Thursday, May 3, 2018

488 - Bumping Into Broadway, United States, 1919. Dir. Hal Roach.

Thursday, May 3, 2018

488 - Bumping Into Broadway, United States, 1919.  Dir. Hal Roach.

This classic Harold Lloyd short film is high-energy, fast-paced, creatively witty, and hilarious.

It features four locations: the apartment building, the theater, the street, and the speakeasy.

Broadway.

Avenue of lights.

In the city that never sleeps.

Where the stars live the good life.  Eat the big steaks.  Drink the big booze.  Where the Flappers expect the royal treatment from the hosts and the maitre d'.  Where money flows like champagne.

But also

Where the undiscovered struggle in flophouses, betting on dreams, looking for a morsel to eat.

Bearcat the Landlady is on the prowl.  Handing out third notices.  Pay the $3.75 you owe or be evicted.  And she has a Bearcat Bouncer man ready to bounce you.  And he does.  He takes the first victim and tosses him up and down like a rag doll, with such ferocity that a WWE performer could not take the punishment.

$3.75 in 1919 is worth $56.72 in 2018.  We suspect you would still take that deal today.  But that is more than these people have.  Or have ever had.  At one time.
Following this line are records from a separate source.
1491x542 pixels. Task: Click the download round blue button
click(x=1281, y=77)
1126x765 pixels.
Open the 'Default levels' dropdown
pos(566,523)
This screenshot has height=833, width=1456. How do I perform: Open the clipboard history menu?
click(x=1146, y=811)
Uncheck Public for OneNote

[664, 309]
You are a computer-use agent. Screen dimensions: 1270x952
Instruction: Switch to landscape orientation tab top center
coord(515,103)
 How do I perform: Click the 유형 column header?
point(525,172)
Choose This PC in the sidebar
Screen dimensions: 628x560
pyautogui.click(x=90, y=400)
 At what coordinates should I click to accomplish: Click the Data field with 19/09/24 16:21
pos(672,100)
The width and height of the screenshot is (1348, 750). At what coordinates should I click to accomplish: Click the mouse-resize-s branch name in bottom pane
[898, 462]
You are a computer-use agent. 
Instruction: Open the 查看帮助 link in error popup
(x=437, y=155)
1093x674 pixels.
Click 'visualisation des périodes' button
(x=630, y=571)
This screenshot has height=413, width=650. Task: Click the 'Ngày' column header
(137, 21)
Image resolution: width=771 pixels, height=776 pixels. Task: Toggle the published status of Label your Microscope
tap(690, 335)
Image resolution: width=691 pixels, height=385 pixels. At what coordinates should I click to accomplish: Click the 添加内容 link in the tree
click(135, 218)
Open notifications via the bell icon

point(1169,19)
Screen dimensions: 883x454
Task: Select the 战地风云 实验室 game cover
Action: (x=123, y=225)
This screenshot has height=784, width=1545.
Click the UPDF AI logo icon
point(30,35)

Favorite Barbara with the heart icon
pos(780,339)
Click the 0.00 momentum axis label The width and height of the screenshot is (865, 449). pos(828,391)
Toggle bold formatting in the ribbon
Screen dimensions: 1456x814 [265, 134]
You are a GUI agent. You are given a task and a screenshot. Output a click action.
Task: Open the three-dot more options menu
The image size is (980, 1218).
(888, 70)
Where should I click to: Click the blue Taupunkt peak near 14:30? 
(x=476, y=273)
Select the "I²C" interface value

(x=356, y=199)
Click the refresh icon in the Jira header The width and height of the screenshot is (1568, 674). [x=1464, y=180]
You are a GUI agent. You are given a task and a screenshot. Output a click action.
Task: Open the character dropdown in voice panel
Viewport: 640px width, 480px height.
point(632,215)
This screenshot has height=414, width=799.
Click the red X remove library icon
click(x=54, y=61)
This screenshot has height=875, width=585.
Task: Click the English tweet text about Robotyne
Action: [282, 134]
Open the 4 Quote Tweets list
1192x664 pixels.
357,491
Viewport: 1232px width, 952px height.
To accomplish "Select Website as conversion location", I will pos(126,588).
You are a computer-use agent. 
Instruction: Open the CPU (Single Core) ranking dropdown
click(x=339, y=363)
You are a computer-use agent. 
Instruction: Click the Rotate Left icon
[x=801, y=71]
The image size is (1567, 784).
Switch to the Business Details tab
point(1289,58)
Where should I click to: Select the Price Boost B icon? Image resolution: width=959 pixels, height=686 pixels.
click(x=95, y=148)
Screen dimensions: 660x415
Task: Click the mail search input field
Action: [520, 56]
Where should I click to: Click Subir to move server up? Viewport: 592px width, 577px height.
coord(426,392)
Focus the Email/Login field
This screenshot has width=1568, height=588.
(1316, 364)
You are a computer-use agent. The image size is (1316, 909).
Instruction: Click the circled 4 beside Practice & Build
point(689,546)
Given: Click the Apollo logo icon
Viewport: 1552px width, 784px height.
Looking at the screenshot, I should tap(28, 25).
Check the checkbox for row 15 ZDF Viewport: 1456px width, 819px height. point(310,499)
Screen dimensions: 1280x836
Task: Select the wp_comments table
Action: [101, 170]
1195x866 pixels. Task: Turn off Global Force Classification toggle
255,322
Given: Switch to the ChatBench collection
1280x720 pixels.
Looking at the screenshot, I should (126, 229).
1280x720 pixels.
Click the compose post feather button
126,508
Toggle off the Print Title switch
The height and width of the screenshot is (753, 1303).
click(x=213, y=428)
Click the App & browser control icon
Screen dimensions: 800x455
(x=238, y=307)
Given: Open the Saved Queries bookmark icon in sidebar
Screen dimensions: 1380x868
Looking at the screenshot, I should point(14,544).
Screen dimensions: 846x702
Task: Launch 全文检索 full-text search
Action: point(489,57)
Well, The Boy can scrounge up just enough change.

But when he sees his next-door neighbor, The Girl, about to be out on the street, he steps in chivalrously, always the gentleman, and gives his rent money to her.

Now the Bearcat and the Bearcat Bouncer are after him.  Up and down the stairs.  In and out of rooms.  In and out of windows.  Hiding and being discovered.  Farce at its highest.

The Boy is an aspiring writer.  The Girl is a dancer at the theater.

The Boy makes it to the theater to show his script to the Director.  The Director who sits in an office with headshots papering the walls.

If only he could get in.

And if we know Harold Lloyd, then we know The Boy will find a way.

It all comes to a head when The Boy finds himself inside the speakeasy, not understanding where is he.  Not knowing what putting money on Number 13 on the Roulette Wheel even means.  But breaking the house.  And walking away with all the cash just as the police raid the joint.

Here we go.

Up and down the stairs.  In and out the doors.  Hiding and being discovered.

With many a whack on the head.

Here Harold Lloyd hones his madcap mayhem skills for the features he would later make, and this one stands among his finest and funniest.

Now if he could just get that rug to block our view so he can kiss The Girl.